Last Sunday I had the privilege of attending Teach for America’s 20th Anniversary Summit in Washington DC – a stunning tour de force that drew 11,000 leading players in the movement to radically improve US education.
In the closing session, an impressive line-up of impassioned alumni—school principals, state senators, corporate lawyers and superintendents among them—offered testimonials of how their years in the classroom fostered a lifelong commitment to ensuring educational equity. Their reflections were framed as answers to a simple question: What role will I play? And as they shared stories of their continued efforts to put kids first, those of us in the audience couldn’t help but ask ourselves what role we will play in leveling the playing field of opportunity.
Whatever critiques have arisen about Teach for America, there is one thing on which we can all agree: the model has unleashed an unparalleled force to improve education in our country. After two years of giving so much of yourself to a classroom full of kids, it’s virtually impossible not to emerge with the conviction that though many are still denied access to an excellent education, all children have the potential to learn and thrive—and we all have a role to play in uncovering that potential. As one alumna put it: “After our experience in the classroom, none of us will ever feel comfortable simply sitting on the sidelines.”

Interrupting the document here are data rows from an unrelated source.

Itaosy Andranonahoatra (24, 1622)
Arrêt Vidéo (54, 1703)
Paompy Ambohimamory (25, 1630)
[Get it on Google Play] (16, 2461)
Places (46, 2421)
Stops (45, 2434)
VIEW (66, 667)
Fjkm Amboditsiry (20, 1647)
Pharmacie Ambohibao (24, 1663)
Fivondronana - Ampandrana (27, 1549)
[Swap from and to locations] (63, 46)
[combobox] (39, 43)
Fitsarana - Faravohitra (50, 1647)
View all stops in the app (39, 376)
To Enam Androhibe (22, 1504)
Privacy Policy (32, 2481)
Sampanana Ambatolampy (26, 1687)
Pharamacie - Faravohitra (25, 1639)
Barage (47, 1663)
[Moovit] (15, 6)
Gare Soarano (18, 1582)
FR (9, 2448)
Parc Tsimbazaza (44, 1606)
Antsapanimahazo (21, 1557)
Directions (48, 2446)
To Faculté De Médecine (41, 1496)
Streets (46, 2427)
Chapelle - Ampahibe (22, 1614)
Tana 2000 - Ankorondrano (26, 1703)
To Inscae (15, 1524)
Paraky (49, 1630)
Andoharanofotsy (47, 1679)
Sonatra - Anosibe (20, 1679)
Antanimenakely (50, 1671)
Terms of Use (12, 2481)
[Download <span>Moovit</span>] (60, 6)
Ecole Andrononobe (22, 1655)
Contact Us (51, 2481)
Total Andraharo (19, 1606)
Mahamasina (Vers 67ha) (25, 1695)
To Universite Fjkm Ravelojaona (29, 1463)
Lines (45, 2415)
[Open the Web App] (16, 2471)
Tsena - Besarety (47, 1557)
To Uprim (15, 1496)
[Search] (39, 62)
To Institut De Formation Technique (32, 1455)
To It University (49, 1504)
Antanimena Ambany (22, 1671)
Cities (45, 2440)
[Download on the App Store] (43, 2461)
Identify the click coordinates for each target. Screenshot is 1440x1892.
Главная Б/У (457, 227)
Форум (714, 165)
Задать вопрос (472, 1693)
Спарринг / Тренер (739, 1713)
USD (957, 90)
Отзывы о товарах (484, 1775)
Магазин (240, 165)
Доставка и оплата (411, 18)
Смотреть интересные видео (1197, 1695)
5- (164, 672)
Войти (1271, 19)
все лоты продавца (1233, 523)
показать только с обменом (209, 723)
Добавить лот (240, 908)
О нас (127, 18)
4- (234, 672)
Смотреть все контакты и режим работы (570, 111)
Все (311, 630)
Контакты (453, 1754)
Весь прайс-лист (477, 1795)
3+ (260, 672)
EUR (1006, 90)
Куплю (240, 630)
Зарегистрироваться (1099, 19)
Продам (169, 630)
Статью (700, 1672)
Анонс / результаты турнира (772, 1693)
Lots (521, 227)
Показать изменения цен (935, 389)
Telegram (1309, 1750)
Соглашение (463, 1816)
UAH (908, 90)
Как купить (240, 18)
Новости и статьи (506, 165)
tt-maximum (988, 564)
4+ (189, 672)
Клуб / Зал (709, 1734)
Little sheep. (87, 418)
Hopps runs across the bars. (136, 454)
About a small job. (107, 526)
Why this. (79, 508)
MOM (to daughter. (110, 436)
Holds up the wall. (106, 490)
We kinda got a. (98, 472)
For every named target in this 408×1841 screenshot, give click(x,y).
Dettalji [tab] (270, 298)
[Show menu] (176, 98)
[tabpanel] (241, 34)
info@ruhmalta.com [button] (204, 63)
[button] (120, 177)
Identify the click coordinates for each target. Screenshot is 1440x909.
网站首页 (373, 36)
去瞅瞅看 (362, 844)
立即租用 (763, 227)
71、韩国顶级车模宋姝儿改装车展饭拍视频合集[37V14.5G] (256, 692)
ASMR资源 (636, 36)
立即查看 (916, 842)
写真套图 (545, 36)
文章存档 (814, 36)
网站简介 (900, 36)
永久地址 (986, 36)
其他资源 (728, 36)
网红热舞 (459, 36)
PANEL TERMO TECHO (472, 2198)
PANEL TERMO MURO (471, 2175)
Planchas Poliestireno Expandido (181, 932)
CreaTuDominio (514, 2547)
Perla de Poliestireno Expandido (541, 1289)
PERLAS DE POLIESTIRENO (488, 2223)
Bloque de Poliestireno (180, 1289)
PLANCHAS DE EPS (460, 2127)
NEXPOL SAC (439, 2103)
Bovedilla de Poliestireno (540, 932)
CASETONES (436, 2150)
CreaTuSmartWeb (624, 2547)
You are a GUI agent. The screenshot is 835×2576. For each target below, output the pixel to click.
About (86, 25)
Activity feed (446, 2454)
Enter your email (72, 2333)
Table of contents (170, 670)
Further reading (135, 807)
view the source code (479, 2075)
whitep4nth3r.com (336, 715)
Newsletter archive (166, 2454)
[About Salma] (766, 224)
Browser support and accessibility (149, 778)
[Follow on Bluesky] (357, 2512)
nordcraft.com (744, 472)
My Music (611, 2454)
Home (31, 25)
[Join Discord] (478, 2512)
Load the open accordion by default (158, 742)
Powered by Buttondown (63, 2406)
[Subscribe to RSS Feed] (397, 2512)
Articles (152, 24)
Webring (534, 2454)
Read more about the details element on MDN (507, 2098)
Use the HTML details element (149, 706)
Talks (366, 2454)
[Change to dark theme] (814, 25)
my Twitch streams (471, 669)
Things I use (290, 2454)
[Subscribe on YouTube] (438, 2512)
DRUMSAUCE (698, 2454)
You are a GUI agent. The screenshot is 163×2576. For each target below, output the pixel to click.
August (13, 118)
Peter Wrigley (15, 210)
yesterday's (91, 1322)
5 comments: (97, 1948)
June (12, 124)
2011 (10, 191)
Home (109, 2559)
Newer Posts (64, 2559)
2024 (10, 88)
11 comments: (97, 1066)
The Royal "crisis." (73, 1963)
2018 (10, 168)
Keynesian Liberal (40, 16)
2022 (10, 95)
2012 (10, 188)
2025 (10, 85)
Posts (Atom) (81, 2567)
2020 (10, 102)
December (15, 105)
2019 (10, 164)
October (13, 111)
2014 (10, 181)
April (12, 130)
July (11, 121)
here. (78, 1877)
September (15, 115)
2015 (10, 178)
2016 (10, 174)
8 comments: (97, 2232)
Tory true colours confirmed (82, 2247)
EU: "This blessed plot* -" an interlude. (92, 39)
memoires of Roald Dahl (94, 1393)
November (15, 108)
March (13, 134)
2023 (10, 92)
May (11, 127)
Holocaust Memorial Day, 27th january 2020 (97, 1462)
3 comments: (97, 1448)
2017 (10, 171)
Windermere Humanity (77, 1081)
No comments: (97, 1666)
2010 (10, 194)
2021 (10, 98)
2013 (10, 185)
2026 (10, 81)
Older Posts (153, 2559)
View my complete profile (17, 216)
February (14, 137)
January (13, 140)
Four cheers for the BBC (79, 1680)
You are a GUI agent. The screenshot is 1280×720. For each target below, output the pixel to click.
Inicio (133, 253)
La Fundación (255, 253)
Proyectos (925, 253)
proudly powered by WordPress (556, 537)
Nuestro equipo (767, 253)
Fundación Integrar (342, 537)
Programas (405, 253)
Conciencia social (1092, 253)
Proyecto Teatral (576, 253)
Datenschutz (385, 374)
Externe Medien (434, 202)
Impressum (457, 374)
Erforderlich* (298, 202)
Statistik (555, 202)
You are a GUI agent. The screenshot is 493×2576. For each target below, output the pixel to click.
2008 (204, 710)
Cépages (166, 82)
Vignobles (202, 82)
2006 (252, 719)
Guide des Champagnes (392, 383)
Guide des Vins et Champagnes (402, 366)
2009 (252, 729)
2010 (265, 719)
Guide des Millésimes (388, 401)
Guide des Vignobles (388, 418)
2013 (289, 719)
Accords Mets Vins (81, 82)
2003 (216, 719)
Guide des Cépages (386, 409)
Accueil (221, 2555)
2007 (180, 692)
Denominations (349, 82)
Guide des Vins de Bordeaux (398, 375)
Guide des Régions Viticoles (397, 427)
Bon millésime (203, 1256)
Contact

I was not a TFA teacher. In fact, when I was in college in the late 1990’s, I remember vividly the pressure to not pursue my interest in teaching ; I will never forget the friend who told me that a decision to teach after college would be a waste of my academic training and potential. At the time, TFA was little known, still years away from becoming the mark of achievement and honor it has become today.
Imagine. If 20 years ago someone had suggested that one day teaching in our country’s toughest schools would be the most sought-after job among high achieving college graduates, it would have sounded absurd, impossible… But that’s exactly what’s happened. TFA has created nothing less than a seismic shift in our concept of what it will take to improve our nations’ schools. No longer can we sit passively and wait for elected officials or the Department of Education to mandate reform from on high; instead, we all have a role to play.
At Global Citizen Year, our vision is no less bold: we are planting the idea in American culture that a “bridge year” after high school will prepare young people for success in college and 21st century careers. And while it may still seem lofty to believe that someday a “Global Citizen Year” will be the norm rather than the exception, the Teach for America story reminds us that it’s possible.
As the summit drew to a close, I couldn’t help but wonder what Global Citizen Year’s 20th anniversary celebration will hold. What stories will our legions of Alumni tell from their roles as leading educators, politicians, journalists and entrepreneurs? What change will they have catalyzed to improve peoples’ lives in communities at home and around the world?
The path from here to 20 years is anything but defined, but there is no doubt that we too will build an undeniable force – a force of new leaders who are prepared for leadership in our global world. Working to build that force, inspiring others to join our effort, and ensuring that the most ambitious expression of this shared vision is realized – that is the role I will play.